Did you paint on a latex bond enhancer before you started? Sticky tape needs a smooth ,dust free surface---bond enhancer will provide that---(even helps seal in the resins in Luan ply)


----------



## framer52 (Jul 17, 2009)

I have found this problem in the past and have found that it takes a couple of days for the ones not sticking to finally adhere....

Strange but it seems to be the answer to wait a couple of days and then use a vinyl tile adhesive on the ones not sticking.

I hope you charged enough to keep track of it for about a week. Stupid, but it seems the current bunch of peel and stick doesn't adhere as well as in the past. i remember it used to stick to anything.....


----------



## princelake (Feb 19, 2012)

i went to the flooring place where i got the tile and they told me to use this multiply purpose glue of some sort and i tried it and it was not working so i called a flooring installer thats been in the business almost 40years and was like what the heck just buy all purpose vinyl glue and it'll hold so im gonna do that this weekend. fingers crossed!


----------



## framer52 (Jul 17, 2009)

Didn't I tell you already to do that??:yes:


----------



## JazMan (Feb 17, 2007)

Self stick adhesive is pressure sensitive and so needs traffic to bond properly. If the tiles were sticky and the floor smooth and dust-free, you need NO more adhesive. We still don't know what you set the tile over. 80-90 degrees? What were you thinking? 

You do NOT use all purpose for vinyl tile. All purpose is for sheet vinyl. Spread it, lay it, roll the air out of it. Done. You do not wanna lay tile like that. Could take you a few weeks to do.

Jaz


----------



## framer52 (Jul 17, 2009)

while that is true, i was referring to some not all of the floor not sticking.

I agree about the traffic, except I have had a similar problem last month and found a work around as we are all familiar with.
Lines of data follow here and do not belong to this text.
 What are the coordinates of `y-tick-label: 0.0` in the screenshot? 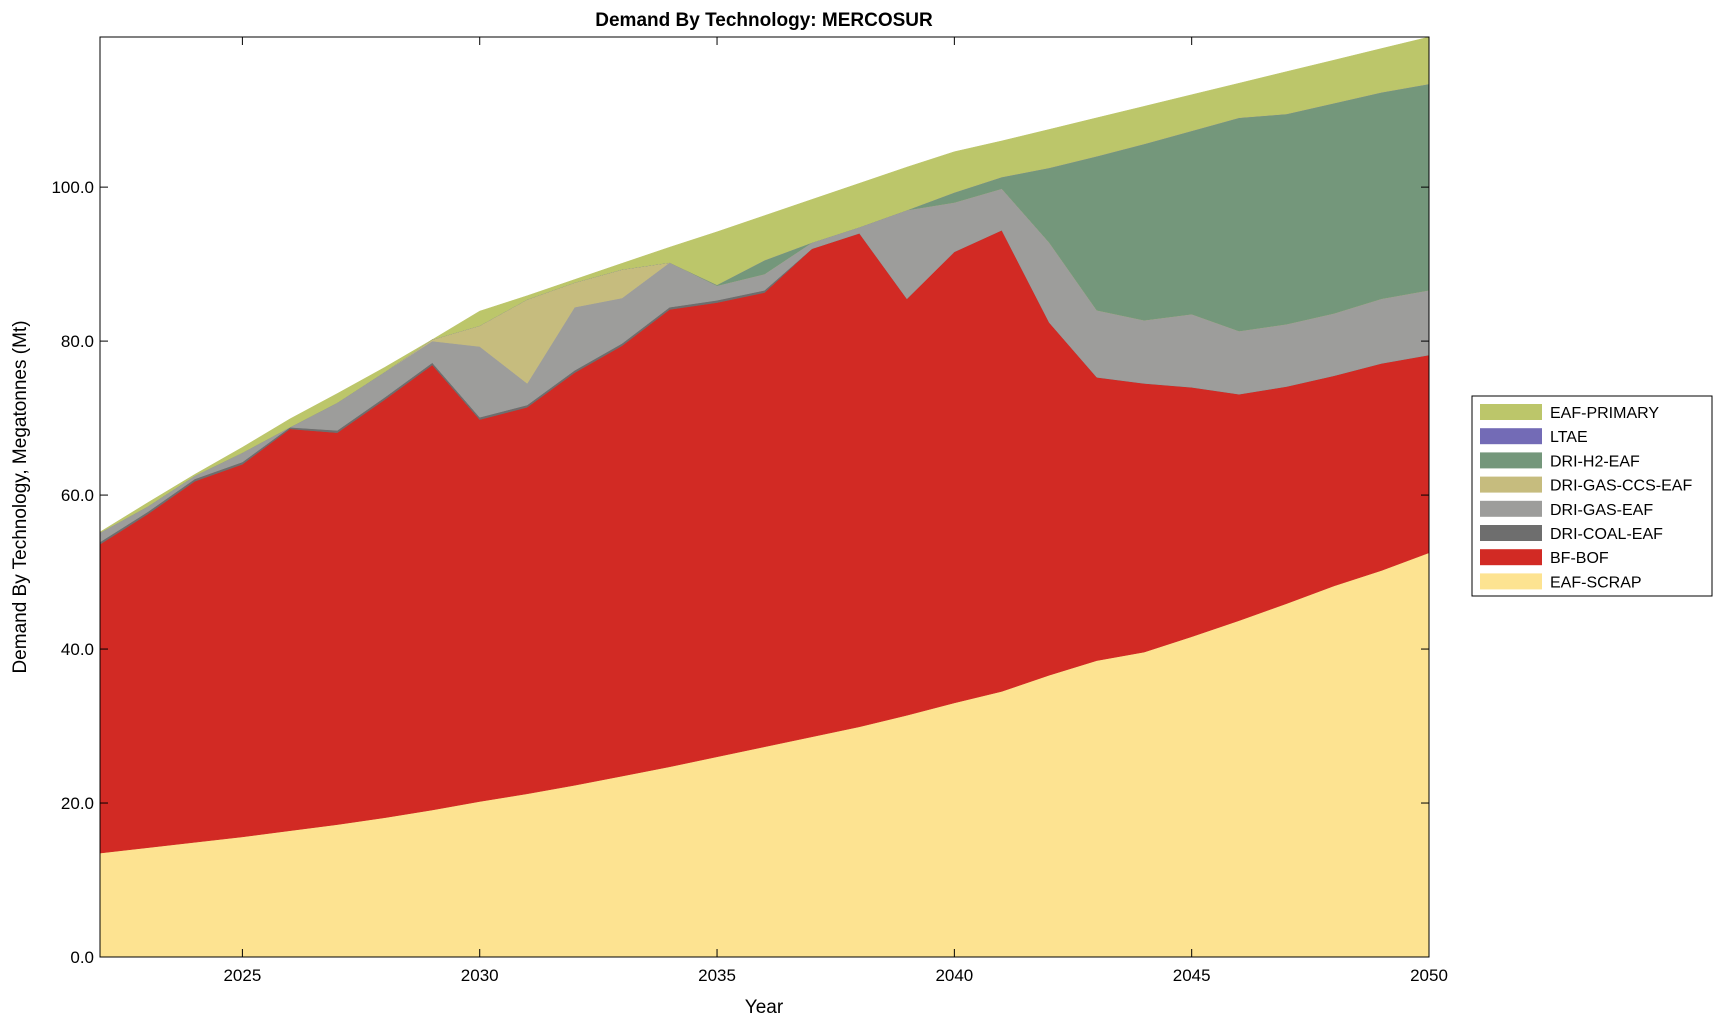 It's located at (82, 958).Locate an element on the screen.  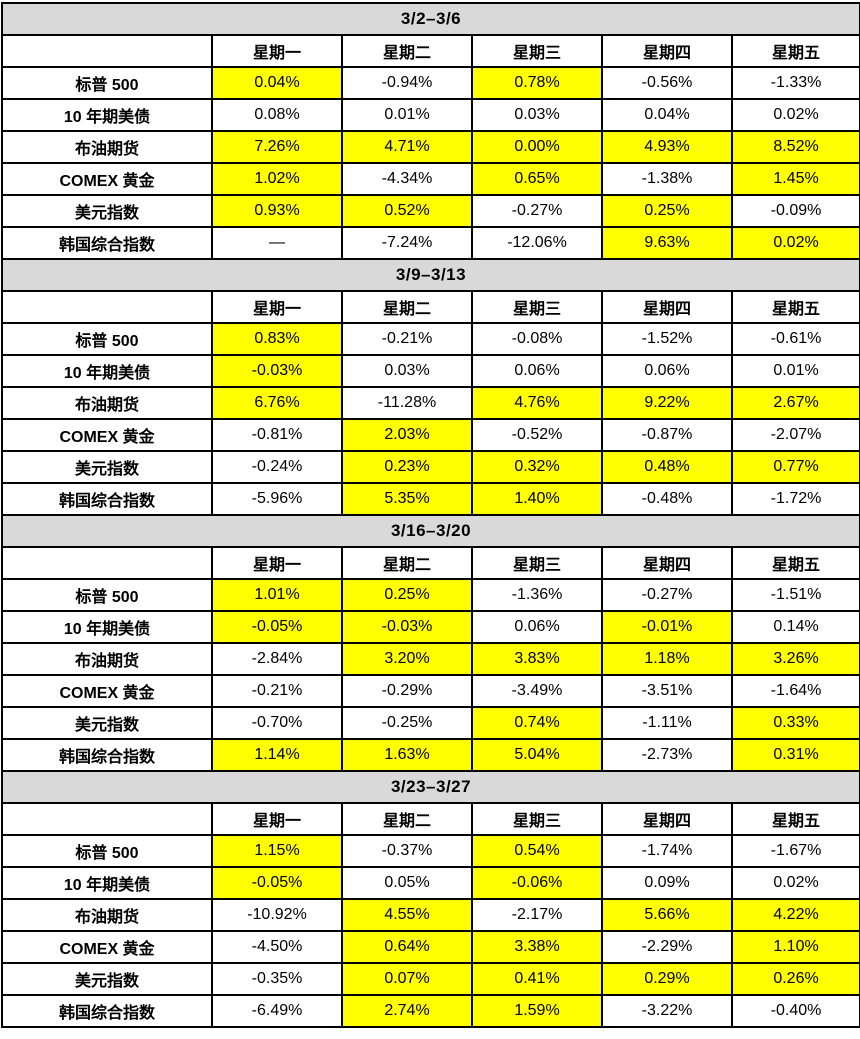
value-cell: 0.08% is located at coordinates (277, 115).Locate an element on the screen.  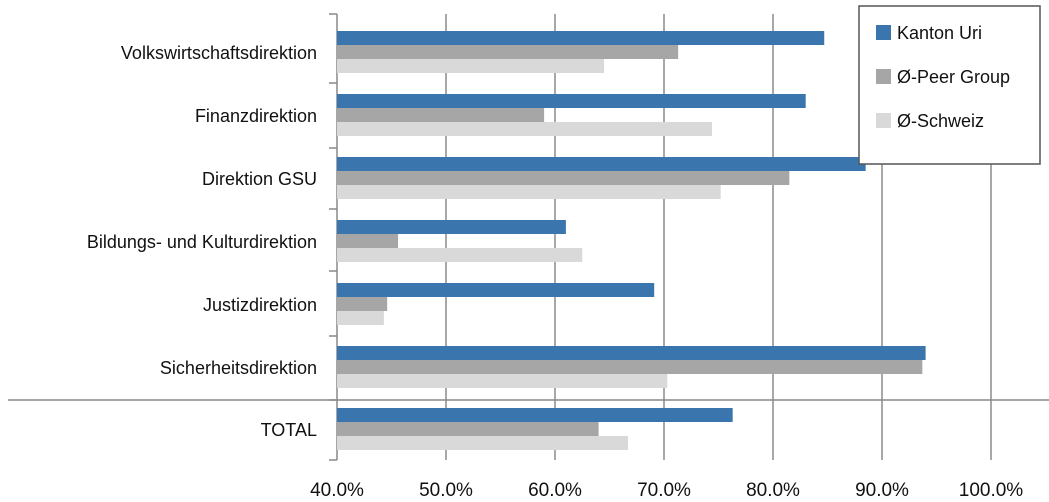
bar-volkswirtschaftsdirektion--peer-group is located at coordinates (508, 52).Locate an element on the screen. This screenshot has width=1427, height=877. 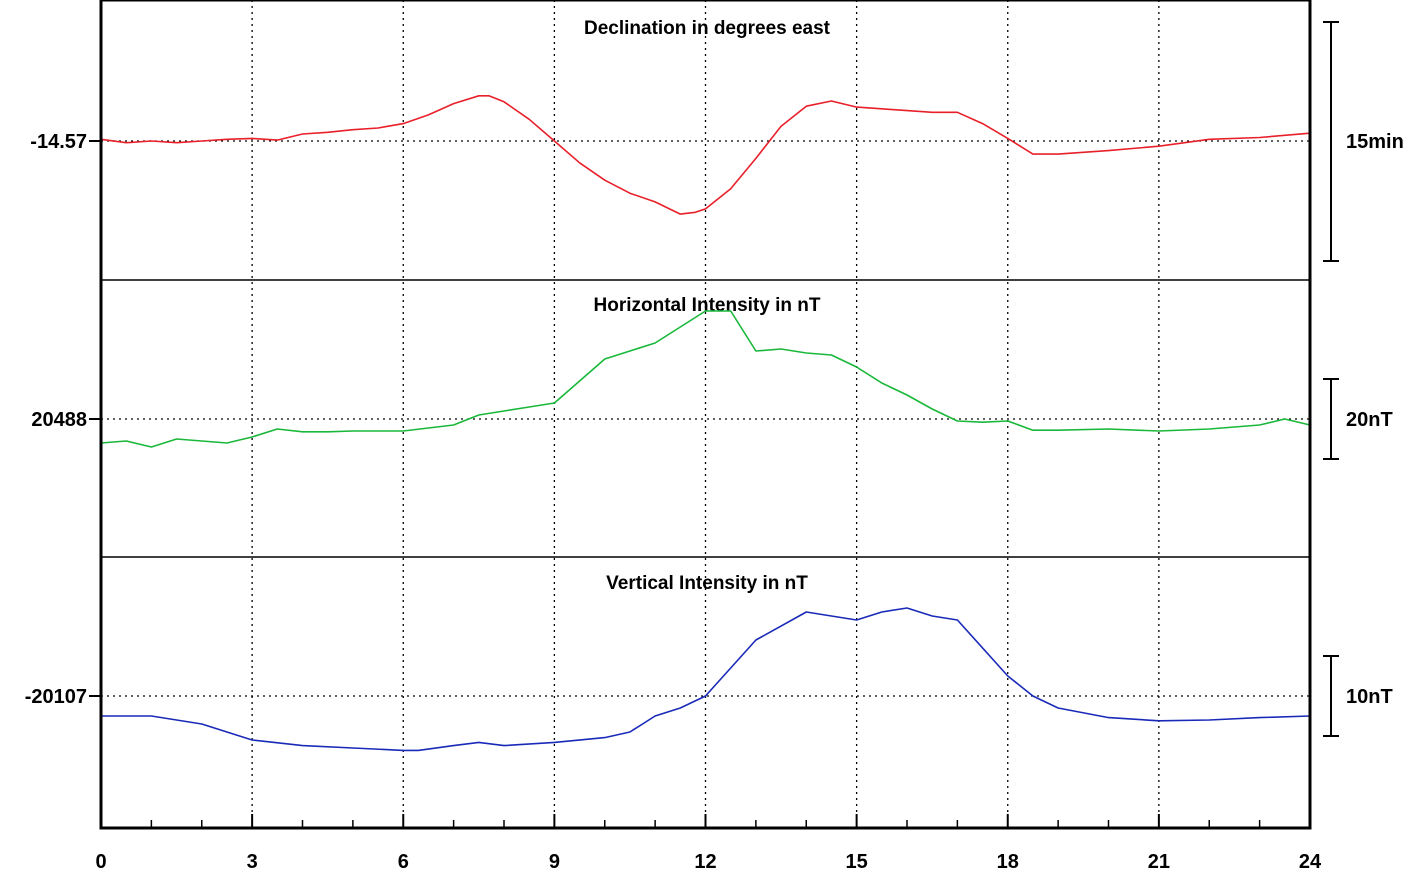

By the way, the only time I use them are on rental property and I detest using them, but money is money.


----------



## princelake (Feb 19, 2012)

yes yes you did tell me framer52. this weekend i'll be fixing it up so we'll see how she goes


----------



## oh'mike (Sep 18, 2009)

So what did you use as an underlayment?


----------



## joecaption (Nov 30, 2011)

One of the many reasons if someone wants me to install peel and stick I say no thank you.
Mike has asked you many times what the under laymant was and no reply.
For it to have a chance in heck to stay stuck it needed to be 1/4 underlayment rated plywood not louon.


----------



## princelake (Feb 19, 2012)

3/8" ply good one side


----------



## JetSwet (Jan 21, 2012)

princelake said:


> 3/8" ply good one side


Sanded or non sanded?


----------



## princelake (Feb 19, 2012)

nonsanded


----------



## JetSwet (Jan 21, 2012)

princelake said:


> nonsanded


That's your problem you need a smooth surface,
Non sanded is just to rough for it to adhere too.


----------



## princelake (Feb 19, 2012)

the vinyl glue saved the day! now im worried all the ones i didnt glue with the vinyl glue will start to come up but i'll deal with that over the next couple weeks, never again am i doing peel and stick.


----------



## oh'mike (Sep 18, 2009)

Don't give up on peal and stick---learn from this---
Smooth AB plywood---paint on a bond enhanser--and you will succeed--(next time)

You know you have a good surface if you lay down a strip of Scotch tape and have a hard time removing it--


----------